To make the pastry, add the diced butter to the flour and process in a Food Processor or Blender until it resembles breadcrumbs – alternately, do this by hand. Add the sour cream and process until it forms into a ball. Cover with clingfilm and place in the fridge until needed.

Bring a pot of water to the boil, add the chicken stock and the chicken – on the bone but skin removed. Reduce heat to a bare simmer, cover with a lid and allow to poach for 30 – 40 minutes until the chicken is cooked and tender.

While this is cooking, add the butter to a frying pan on a high heat and fry the bacon, mushrooms and leeks  – until well cooked and starting to brown.

To make the white sauce, melt the butter in a microwave safe bowl. When the butter has melted, add the flour to the bowl and whisk until a smooth paste is formed. Add a little milk if the paste is too thick. Continue adding the milk until the mixture is smooth with no lumps. Add the stock from the chicken poaching liquid and return to the microwave – microwave on high for two minute at a time, whisking in between, until the sauce is thick and bubbling. Add the cream, thyme and season to taste.

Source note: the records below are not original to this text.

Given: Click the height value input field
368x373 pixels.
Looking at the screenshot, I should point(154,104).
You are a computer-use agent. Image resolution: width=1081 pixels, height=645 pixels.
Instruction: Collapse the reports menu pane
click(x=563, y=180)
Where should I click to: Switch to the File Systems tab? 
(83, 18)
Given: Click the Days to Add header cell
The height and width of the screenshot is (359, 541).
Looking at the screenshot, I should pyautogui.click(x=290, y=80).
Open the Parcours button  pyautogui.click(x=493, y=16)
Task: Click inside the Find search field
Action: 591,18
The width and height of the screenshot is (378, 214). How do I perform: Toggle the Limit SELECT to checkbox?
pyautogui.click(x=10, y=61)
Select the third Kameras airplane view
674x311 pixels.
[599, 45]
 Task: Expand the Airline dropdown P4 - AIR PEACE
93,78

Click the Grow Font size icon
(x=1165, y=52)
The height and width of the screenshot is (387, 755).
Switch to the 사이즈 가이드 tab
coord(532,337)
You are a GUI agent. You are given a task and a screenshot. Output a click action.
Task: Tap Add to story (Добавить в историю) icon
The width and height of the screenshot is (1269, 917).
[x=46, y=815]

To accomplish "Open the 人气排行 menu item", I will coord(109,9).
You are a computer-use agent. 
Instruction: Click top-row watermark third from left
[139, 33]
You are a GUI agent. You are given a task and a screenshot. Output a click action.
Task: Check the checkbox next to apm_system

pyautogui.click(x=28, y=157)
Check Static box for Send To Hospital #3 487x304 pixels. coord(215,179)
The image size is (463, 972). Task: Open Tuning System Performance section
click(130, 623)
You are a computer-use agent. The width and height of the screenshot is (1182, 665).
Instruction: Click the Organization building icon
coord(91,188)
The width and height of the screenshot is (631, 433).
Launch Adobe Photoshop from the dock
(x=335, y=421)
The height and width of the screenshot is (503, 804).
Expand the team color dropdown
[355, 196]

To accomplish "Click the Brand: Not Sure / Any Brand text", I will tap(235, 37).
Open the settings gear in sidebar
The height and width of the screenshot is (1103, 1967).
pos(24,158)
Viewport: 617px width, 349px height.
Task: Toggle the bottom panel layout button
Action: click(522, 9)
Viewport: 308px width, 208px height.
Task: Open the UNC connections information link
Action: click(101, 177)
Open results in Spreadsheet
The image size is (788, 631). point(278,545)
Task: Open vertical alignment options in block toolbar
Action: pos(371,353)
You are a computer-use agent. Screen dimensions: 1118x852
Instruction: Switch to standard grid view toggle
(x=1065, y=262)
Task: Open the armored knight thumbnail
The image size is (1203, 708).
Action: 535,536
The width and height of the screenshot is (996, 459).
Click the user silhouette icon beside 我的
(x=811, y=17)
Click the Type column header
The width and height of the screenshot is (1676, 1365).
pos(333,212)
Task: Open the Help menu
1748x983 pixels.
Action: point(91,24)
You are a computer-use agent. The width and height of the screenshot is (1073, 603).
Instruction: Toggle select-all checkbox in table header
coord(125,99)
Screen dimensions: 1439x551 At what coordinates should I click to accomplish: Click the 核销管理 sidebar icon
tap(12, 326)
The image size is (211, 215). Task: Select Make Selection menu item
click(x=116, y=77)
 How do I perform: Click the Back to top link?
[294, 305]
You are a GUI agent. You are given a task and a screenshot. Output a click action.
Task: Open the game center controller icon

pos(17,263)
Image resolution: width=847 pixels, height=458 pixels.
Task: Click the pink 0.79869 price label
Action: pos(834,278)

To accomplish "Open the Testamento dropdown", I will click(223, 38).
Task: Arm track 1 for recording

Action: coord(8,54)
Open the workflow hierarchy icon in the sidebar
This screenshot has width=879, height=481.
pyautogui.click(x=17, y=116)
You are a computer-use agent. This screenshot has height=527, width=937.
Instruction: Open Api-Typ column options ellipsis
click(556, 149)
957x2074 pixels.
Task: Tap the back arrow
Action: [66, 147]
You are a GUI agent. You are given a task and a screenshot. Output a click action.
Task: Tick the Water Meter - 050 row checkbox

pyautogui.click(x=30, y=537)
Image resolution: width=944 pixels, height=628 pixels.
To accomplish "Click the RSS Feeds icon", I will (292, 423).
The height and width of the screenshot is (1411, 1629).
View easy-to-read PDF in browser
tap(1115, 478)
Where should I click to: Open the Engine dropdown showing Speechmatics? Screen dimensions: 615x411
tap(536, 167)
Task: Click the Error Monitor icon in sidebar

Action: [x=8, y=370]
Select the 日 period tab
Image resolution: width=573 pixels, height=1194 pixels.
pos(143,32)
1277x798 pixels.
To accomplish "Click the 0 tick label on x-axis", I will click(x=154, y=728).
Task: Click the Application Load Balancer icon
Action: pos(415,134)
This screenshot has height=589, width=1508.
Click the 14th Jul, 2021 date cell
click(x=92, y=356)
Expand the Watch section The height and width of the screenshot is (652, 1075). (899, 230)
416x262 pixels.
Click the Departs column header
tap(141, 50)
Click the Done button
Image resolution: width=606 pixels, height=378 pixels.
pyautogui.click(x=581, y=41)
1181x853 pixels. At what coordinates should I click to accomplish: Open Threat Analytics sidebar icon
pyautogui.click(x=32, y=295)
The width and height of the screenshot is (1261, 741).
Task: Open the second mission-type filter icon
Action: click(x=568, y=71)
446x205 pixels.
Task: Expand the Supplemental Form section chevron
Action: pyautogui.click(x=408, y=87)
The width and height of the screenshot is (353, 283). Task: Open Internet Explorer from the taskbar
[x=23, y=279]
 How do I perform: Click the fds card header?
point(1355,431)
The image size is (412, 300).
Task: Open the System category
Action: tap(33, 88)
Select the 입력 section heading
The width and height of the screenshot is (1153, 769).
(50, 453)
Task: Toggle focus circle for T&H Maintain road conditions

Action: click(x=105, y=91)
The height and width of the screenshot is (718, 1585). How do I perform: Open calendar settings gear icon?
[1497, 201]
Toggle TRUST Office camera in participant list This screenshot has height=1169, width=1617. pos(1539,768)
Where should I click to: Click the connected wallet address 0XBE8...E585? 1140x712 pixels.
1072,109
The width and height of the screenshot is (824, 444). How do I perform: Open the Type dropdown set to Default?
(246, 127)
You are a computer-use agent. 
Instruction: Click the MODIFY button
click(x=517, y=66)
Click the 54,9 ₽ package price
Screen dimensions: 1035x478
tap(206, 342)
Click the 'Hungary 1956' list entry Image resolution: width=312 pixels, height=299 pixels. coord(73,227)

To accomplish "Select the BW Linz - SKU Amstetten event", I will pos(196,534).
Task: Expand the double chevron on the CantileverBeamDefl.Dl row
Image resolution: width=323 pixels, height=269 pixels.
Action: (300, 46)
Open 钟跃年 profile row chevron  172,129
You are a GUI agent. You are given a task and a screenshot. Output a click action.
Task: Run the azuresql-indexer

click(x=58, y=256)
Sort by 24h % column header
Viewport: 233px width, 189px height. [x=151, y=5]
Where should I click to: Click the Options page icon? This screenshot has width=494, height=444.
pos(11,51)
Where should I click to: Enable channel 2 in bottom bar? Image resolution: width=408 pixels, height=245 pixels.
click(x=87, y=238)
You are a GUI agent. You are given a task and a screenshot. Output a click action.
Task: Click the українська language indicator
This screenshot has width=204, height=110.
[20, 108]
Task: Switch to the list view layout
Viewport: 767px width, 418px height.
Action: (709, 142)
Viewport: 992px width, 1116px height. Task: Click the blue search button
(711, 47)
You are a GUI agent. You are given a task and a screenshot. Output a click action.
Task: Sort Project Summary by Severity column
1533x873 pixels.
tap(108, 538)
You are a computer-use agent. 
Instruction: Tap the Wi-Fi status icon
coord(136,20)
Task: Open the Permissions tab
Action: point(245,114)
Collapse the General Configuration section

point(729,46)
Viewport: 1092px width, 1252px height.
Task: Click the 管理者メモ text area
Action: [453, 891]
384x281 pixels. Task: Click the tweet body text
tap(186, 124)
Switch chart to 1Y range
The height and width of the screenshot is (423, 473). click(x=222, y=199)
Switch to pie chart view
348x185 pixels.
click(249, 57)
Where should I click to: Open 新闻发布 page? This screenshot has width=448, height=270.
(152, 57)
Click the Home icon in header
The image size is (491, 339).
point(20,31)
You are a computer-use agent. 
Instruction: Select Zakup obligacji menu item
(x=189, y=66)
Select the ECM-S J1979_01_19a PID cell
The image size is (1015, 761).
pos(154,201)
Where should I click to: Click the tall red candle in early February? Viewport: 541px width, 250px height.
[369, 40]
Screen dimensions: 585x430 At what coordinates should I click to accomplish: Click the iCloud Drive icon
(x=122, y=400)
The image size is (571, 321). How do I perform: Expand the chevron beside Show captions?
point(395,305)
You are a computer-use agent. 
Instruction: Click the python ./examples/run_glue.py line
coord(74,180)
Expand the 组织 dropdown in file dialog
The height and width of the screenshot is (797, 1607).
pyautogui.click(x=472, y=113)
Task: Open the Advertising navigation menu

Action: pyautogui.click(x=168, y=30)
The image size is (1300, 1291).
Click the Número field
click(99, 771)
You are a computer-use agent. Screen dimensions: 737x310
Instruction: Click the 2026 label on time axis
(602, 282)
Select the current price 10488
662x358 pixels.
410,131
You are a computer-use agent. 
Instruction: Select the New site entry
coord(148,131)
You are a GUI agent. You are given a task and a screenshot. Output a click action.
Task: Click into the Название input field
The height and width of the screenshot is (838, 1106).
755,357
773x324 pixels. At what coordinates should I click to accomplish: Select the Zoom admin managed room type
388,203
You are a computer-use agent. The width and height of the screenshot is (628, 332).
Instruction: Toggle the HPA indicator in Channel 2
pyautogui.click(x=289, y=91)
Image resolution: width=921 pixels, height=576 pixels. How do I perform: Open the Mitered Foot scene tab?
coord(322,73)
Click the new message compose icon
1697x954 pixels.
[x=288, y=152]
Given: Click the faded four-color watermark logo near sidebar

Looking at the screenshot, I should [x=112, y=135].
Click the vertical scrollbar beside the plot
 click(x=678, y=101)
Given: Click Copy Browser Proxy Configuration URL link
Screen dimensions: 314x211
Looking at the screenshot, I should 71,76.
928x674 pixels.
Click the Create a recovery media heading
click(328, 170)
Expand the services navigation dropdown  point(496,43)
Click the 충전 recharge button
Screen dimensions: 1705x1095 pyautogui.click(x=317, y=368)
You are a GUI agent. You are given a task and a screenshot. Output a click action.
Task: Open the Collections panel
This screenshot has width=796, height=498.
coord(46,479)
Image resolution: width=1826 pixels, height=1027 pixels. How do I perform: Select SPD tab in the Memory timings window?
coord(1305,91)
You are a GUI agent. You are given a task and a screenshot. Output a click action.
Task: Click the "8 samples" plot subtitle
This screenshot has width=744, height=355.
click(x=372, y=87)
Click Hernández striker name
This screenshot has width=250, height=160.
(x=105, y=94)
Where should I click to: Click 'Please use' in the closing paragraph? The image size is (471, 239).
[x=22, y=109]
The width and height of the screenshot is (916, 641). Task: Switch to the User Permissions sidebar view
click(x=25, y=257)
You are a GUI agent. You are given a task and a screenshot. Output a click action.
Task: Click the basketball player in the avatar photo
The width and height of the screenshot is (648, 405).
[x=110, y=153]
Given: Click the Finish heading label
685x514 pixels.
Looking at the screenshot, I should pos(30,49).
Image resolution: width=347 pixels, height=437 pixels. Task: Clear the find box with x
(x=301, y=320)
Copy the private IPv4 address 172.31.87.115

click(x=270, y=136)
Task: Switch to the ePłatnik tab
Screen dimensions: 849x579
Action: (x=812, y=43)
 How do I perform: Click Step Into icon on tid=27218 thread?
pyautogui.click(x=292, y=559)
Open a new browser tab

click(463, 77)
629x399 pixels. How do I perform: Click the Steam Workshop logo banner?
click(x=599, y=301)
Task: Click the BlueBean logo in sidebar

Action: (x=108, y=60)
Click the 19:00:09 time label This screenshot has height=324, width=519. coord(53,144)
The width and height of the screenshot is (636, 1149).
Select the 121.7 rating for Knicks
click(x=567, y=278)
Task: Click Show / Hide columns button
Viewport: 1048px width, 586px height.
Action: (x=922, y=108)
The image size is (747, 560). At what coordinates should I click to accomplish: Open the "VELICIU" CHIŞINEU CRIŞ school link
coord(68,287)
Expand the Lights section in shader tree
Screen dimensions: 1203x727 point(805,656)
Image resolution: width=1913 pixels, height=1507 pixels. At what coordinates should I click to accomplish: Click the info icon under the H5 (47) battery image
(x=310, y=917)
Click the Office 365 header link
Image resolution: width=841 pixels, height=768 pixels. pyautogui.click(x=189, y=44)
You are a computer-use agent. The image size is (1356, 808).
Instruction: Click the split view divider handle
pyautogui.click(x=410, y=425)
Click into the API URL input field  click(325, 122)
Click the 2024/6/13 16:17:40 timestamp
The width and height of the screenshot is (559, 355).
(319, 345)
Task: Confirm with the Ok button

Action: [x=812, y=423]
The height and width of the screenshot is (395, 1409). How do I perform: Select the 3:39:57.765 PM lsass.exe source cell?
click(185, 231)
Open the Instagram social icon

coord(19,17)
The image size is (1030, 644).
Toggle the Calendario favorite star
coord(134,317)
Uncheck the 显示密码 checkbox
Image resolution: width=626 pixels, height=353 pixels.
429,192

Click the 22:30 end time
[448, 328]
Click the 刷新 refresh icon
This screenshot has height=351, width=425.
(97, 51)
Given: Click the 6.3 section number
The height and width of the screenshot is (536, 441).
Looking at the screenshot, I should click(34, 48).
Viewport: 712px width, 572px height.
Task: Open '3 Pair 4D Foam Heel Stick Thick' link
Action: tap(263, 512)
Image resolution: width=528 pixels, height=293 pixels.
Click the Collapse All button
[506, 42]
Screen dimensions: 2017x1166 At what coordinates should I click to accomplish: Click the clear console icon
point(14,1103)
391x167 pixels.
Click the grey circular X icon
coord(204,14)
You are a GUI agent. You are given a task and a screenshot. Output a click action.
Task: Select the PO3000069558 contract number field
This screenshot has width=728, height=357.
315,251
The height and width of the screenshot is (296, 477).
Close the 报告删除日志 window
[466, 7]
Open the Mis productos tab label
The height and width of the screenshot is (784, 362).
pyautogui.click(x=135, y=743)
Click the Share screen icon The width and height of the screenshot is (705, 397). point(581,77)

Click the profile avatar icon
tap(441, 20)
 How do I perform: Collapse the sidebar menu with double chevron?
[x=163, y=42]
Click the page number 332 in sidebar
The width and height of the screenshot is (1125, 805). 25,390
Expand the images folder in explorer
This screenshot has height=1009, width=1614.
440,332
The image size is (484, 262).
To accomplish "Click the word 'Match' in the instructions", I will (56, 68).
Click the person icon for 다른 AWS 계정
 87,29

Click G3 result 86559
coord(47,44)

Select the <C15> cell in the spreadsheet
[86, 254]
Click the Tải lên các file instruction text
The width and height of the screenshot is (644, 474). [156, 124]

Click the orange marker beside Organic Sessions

Remove the chicken from the bone and shred. Add to the white sauce, along with the bacon and mushroom mixture. Taste for final seasoning.

Preheat the oven to 180 degrees C. Remove the pastry from the fridge and roll until approximately 5mm thick. Cut to fit the base and sides of a 24cm pie or cake tin. Fill with the chicken mixture, and top with another disc of pastry. Pinch the edges closed with your fingers and cut off the excess.

Bake for 30 – 24 minutes, until the pastry is cooked and golden.